Small Business Administration loan programs require your NAICS code to determine whether you qualify as a “small business.” The SBA sets size standards for every NAICS code, usually expressed as maximum average annual receipts or maximum number of employees.7U.S. Small Business Administration. Table of Size Standards For 812990, the size standard is $15 million in average annual receipts. Businesses at or below that threshold qualify as small for purposes of SBA 7(a) loans, 504 loans, and other financial assistance programs.8eCFR. 13 CFR Part 121 – Small Business Size Regulations

Government Contracting

Businesses pursuing federal contracts register in the System for Award Management (SAM.gov) and select one or more NAICS codes during registration.9General Services Administration. Register Your Business Contracting officers search SAM.gov by NAICS code to find qualified vendors, so using the right code directly affects whether your business appears in relevant searches. You can list multiple codes if your business spans several activities, but your primary code should reflect your main revenue source. The SBA also recommends identifying your NAICS codes before beginning the registration process.10U.S. Small Business Administration. Basic Requirements

Registration in SAM.gov requires supporting documentation and typically takes 10 to 15 business days for approval, though complex registrations can stretch longer. An active SAM.gov registration is required to bid on federal contract opportunities.

The Catch-All Problem

Because 812990 is a residual category, it attracts businesses that simply couldn’t figure out where else to go. That’s fine when it’s genuinely the right fit, but it becomes a problem when a business defaults to 812990 out of confusion rather than accuracy. A house-sitting service, for example, legitimately belongs here. A pet-sitting service that also watches the house does not — the pet care component pushes it toward 812910.

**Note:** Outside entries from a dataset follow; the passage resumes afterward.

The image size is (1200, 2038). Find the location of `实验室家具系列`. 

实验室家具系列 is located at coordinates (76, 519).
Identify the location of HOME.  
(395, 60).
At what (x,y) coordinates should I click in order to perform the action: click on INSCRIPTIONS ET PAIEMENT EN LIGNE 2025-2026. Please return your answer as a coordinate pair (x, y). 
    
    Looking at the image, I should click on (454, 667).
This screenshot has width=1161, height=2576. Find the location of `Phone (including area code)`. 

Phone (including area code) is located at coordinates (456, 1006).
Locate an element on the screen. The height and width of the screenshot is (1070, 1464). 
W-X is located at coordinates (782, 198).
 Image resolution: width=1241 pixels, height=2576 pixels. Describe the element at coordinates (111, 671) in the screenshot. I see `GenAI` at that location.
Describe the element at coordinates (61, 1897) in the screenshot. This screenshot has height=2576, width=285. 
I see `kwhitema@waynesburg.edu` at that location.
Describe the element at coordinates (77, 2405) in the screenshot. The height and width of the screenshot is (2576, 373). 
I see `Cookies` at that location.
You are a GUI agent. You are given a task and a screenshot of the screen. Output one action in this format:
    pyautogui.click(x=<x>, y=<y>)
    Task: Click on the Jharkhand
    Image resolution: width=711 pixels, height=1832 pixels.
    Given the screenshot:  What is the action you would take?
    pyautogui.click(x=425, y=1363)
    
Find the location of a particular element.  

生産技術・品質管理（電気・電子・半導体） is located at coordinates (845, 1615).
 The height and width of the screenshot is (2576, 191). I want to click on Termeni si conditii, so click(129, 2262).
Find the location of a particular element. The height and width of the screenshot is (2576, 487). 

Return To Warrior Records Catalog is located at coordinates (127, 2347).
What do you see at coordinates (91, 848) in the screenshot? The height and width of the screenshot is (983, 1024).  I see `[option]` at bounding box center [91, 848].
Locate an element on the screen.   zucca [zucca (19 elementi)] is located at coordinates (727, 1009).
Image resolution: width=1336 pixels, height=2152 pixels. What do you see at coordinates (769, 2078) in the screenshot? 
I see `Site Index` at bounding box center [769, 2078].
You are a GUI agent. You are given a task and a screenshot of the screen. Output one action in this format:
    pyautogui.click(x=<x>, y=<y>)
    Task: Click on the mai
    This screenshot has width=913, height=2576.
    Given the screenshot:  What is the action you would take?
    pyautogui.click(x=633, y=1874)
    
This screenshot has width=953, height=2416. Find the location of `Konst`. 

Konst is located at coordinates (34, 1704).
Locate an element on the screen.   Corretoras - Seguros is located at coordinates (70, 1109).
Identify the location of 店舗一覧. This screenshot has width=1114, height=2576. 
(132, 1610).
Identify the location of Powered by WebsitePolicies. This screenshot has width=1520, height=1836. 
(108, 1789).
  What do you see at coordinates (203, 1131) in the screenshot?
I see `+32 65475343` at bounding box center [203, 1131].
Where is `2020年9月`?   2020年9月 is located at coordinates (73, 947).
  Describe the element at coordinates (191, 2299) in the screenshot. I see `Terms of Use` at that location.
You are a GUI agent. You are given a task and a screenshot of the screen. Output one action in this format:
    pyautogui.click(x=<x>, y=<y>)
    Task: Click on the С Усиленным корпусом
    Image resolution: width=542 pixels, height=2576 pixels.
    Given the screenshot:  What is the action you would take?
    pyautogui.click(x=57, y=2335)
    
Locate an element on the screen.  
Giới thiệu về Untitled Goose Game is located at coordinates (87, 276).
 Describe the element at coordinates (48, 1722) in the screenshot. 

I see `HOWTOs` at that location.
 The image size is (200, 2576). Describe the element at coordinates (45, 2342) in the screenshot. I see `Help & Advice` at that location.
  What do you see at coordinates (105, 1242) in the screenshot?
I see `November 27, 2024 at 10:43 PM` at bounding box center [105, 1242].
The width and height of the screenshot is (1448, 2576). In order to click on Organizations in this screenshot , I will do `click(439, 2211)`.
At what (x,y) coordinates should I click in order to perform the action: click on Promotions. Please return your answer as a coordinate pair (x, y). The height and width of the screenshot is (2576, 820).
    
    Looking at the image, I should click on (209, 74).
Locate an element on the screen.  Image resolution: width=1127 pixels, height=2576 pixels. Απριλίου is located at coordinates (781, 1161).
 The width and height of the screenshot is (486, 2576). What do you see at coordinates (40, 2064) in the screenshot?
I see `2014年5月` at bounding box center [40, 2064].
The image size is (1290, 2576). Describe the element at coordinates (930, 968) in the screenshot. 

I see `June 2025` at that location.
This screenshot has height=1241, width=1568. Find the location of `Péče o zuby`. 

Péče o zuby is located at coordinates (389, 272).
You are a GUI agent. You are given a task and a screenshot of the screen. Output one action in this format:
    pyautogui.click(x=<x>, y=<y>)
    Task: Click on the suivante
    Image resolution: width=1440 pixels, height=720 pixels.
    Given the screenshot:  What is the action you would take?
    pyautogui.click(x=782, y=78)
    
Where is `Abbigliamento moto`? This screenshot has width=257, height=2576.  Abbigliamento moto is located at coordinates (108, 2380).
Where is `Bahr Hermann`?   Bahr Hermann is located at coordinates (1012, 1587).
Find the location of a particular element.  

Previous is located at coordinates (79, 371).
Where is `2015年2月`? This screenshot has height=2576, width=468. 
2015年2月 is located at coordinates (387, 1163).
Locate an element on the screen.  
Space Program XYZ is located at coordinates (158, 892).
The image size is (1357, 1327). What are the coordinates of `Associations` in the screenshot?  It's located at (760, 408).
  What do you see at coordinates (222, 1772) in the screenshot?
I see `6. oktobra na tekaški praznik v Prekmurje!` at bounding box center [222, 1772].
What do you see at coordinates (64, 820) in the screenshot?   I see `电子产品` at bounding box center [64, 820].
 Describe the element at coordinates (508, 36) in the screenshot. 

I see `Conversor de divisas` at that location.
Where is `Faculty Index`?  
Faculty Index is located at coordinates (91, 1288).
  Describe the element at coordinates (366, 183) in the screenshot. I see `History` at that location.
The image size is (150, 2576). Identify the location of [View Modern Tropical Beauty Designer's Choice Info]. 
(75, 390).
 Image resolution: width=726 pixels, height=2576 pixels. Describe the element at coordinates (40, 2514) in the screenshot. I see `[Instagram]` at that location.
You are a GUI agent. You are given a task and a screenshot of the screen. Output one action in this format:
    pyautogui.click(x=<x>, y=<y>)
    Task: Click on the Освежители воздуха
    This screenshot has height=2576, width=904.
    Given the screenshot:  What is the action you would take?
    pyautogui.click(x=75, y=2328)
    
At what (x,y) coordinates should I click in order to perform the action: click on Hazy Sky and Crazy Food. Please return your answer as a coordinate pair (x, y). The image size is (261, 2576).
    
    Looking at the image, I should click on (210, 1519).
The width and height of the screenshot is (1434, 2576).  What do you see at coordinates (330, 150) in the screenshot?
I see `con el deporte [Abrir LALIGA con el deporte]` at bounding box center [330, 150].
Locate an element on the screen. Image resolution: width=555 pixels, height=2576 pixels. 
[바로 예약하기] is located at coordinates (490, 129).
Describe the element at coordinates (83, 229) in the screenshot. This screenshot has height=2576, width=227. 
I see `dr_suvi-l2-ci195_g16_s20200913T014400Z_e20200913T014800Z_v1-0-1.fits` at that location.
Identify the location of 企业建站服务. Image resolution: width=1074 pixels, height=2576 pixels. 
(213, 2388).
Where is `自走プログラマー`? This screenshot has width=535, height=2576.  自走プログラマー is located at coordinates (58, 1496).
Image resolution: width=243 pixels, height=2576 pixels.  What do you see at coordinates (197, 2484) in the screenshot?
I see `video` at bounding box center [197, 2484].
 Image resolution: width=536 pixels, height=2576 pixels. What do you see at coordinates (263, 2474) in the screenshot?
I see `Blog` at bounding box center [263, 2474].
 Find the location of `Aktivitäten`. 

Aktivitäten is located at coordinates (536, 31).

The practical consequence of choosing the wrong code isn’t usually a penalty, but it can create friction. SBA loan officers may question an application if the stated NAICS code doesn’t match the business description. Federal contracting officers won’t find your business in searches under the correct industry. And insurance underwriters use industry codes to assess risk profiles and set premium rates, so an inaccurate code could affect what you pay for coverage or whether a claim gets scrutinized.

If you’ve already filed with the wrong code, fixing it is straightforward. On Schedule C, you simply enter the correct code on your next return. In SAM.gov, you can update your NAICS codes during your annual registration renewal or by editing your entity profile. There’s no formal amendment process or penalty for making the switch.